╔══
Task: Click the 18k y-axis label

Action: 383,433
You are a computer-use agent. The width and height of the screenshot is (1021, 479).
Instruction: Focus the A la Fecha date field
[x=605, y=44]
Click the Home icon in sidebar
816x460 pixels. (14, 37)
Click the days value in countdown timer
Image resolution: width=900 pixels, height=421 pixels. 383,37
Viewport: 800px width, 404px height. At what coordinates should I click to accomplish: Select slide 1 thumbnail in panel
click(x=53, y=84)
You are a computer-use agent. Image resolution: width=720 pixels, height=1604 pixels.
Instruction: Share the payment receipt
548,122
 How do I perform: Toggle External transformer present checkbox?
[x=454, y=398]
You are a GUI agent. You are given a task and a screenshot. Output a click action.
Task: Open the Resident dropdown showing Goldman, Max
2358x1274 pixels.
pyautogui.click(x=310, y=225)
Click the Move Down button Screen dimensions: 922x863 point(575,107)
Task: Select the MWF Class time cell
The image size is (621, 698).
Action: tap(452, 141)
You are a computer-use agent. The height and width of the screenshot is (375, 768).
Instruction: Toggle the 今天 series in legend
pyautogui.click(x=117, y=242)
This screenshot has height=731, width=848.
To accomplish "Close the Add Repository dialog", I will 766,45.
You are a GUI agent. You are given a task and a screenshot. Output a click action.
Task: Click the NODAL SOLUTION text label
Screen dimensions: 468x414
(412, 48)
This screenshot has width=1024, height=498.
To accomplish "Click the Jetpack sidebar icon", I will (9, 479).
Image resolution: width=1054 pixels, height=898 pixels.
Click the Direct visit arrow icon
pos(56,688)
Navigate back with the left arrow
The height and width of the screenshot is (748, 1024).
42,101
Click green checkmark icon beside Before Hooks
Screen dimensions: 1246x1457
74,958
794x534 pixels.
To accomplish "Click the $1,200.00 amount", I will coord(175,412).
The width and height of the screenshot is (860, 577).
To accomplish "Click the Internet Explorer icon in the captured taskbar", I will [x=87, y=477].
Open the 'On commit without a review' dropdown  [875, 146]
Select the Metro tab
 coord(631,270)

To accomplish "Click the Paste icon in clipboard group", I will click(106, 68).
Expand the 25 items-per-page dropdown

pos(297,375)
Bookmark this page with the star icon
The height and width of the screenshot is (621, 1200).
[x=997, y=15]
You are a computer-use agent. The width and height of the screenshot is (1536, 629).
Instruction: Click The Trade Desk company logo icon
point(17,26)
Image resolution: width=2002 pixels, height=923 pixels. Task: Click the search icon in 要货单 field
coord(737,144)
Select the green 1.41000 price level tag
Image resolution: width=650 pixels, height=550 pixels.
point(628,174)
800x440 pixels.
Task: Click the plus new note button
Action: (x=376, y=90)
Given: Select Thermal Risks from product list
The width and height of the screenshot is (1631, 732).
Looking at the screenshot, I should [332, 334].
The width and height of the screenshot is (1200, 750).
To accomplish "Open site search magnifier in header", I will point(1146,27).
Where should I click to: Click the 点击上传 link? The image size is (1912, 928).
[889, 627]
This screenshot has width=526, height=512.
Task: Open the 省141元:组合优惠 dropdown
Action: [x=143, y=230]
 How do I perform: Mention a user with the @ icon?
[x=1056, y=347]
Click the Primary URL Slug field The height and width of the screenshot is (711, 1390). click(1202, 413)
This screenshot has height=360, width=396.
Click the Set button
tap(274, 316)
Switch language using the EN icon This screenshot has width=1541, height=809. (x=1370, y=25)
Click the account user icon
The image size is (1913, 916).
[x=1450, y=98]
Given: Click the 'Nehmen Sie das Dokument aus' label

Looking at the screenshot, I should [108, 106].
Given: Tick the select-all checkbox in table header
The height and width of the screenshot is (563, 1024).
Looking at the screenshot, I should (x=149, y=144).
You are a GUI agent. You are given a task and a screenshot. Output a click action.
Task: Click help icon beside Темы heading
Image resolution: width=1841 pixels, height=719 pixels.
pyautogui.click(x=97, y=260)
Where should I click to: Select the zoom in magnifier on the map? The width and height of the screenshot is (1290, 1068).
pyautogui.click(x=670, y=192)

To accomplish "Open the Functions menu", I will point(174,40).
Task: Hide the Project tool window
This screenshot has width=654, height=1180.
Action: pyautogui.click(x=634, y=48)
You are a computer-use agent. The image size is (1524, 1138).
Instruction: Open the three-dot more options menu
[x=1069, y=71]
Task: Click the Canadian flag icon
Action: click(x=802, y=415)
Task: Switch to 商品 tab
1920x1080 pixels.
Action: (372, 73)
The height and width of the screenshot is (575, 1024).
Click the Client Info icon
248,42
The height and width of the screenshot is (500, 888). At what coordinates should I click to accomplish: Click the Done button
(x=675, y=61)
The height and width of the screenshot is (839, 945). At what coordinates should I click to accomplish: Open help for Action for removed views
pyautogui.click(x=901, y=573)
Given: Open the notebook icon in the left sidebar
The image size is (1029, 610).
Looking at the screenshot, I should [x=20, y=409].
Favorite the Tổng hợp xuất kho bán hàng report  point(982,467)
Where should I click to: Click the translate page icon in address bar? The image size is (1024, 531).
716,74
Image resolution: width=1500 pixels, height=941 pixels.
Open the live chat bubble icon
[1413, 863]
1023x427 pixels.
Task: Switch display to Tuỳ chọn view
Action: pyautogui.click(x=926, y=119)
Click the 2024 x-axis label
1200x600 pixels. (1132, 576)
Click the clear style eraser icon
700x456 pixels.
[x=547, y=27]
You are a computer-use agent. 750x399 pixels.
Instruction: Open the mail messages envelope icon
╚══
◆ Work to complete ◆
Repeat the data in full. Nothing may be dropped or altered.

◆ Worked solution ◆
Task: Click the 18k y-axis label

Action: 383,433
You are a computer-use agent. The width and height of the screenshot is (1021, 479).
Instruction: Focus the A la Fecha date field
[x=605, y=44]
Click the Home icon in sidebar
816x460 pixels. (14, 37)
Click the days value in countdown timer
Image resolution: width=900 pixels, height=421 pixels. 383,37
Viewport: 800px width, 404px height. At what coordinates should I click to accomplish: Select slide 1 thumbnail in panel
click(x=53, y=84)
You are a computer-use agent. Image resolution: width=720 pixels, height=1604 pixels.
Instruction: Share the payment receipt
548,122
 How do I perform: Toggle External transformer present checkbox?
[x=454, y=398]
You are a GUI agent. You are given a task and a screenshot. Output a click action.
Task: Open the Resident dropdown showing Goldman, Max
2358x1274 pixels.
pyautogui.click(x=310, y=225)
Click the Move Down button Screen dimensions: 922x863 point(575,107)
Task: Select the MWF Class time cell
The image size is (621, 698).
Action: tap(452, 141)
You are a computer-use agent. The height and width of the screenshot is (375, 768).
Instruction: Toggle the 今天 series in legend
pyautogui.click(x=117, y=242)
This screenshot has height=731, width=848.
To accomplish "Close the Add Repository dialog", I will 766,45.
You are a GUI agent. You are given a task and a screenshot. Output a click action.
Task: Click the NODAL SOLUTION text label
Screen dimensions: 468x414
(412, 48)
This screenshot has width=1024, height=498.
To accomplish "Click the Jetpack sidebar icon", I will (9, 479).
Image resolution: width=1054 pixels, height=898 pixels.
Click the Direct visit arrow icon
pos(56,688)
Navigate back with the left arrow
The height and width of the screenshot is (748, 1024).
42,101
Click green checkmark icon beside Before Hooks
Screen dimensions: 1246x1457
74,958
794x534 pixels.
To accomplish "Click the $1,200.00 amount", I will coord(175,412).
The width and height of the screenshot is (860, 577).
To accomplish "Click the Internet Explorer icon in the captured taskbar", I will [x=87, y=477].
Open the 'On commit without a review' dropdown  [875, 146]
Select the Metro tab
 coord(631,270)

To accomplish "Click the Paste icon in clipboard group", I will click(106, 68).
Expand the 25 items-per-page dropdown

pos(297,375)
Bookmark this page with the star icon
The height and width of the screenshot is (621, 1200).
[x=997, y=15]
You are a computer-use agent. The width and height of the screenshot is (1536, 629).
Instruction: Click The Trade Desk company logo icon
point(17,26)
Image resolution: width=2002 pixels, height=923 pixels. Task: Click the search icon in 要货单 field
coord(737,144)
Select the green 1.41000 price level tag
Image resolution: width=650 pixels, height=550 pixels.
point(628,174)
800x440 pixels.
Task: Click the plus new note button
Action: (x=376, y=90)
Given: Select Thermal Risks from product list
The width and height of the screenshot is (1631, 732).
Looking at the screenshot, I should [332, 334].
The width and height of the screenshot is (1200, 750).
To accomplish "Open site search magnifier in header", I will point(1146,27).
Where should I click to: Click the 点击上传 link? The image size is (1912, 928).
[889, 627]
This screenshot has width=526, height=512.
Task: Open the 省141元:组合优惠 dropdown
Action: [x=143, y=230]
 How do I perform: Mention a user with the @ icon?
[x=1056, y=347]
Click the Primary URL Slug field The height and width of the screenshot is (711, 1390). click(1202, 413)
This screenshot has height=360, width=396.
Click the Set button
tap(274, 316)
Switch language using the EN icon This screenshot has width=1541, height=809. (x=1370, y=25)
Click the account user icon
The image size is (1913, 916).
[x=1450, y=98]
Given: Click the 'Nehmen Sie das Dokument aus' label

Looking at the screenshot, I should [108, 106].
Given: Tick the select-all checkbox in table header
The height and width of the screenshot is (563, 1024).
Looking at the screenshot, I should (x=149, y=144).
You are a GUI agent. You are given a task and a screenshot. Output a click action.
Task: Click help icon beside Темы heading
Image resolution: width=1841 pixels, height=719 pixels.
pyautogui.click(x=97, y=260)
Where should I click to: Select the zoom in magnifier on the map? The width and height of the screenshot is (1290, 1068).
pyautogui.click(x=670, y=192)

To accomplish "Open the Functions menu", I will point(174,40).
Task: Hide the Project tool window
This screenshot has width=654, height=1180.
Action: pyautogui.click(x=634, y=48)
You are a computer-use agent. The image size is (1524, 1138).
Instruction: Open the three-dot more options menu
[x=1069, y=71]
Task: Click the Canadian flag icon
Action: click(x=802, y=415)
Task: Switch to 商品 tab
1920x1080 pixels.
Action: (372, 73)
The height and width of the screenshot is (575, 1024).
Click the Client Info icon
248,42
The height and width of the screenshot is (500, 888). At what coordinates should I click to accomplish: Click the Done button
(x=675, y=61)
The height and width of the screenshot is (839, 945). At what coordinates should I click to accomplish: Open help for Action for removed views
pyautogui.click(x=901, y=573)
Given: Open the notebook icon in the left sidebar
The image size is (1029, 610).
Looking at the screenshot, I should [x=20, y=409].
Favorite the Tổng hợp xuất kho bán hàng report  point(982,467)
Where should I click to: Click the translate page icon in address bar? The image size is (1024, 531).
716,74
Image resolution: width=1500 pixels, height=941 pixels.
Open the live chat bubble icon
[1413, 863]
1023x427 pixels.
Task: Switch display to Tuỳ chọn view
Action: pyautogui.click(x=926, y=119)
Click the 2024 x-axis label
1200x600 pixels. (1132, 576)
Click the clear style eraser icon
700x456 pixels.
[x=547, y=27]
You are a computer-use agent. 750x399 pixels.
Instruction: Open the mail messages envelope icon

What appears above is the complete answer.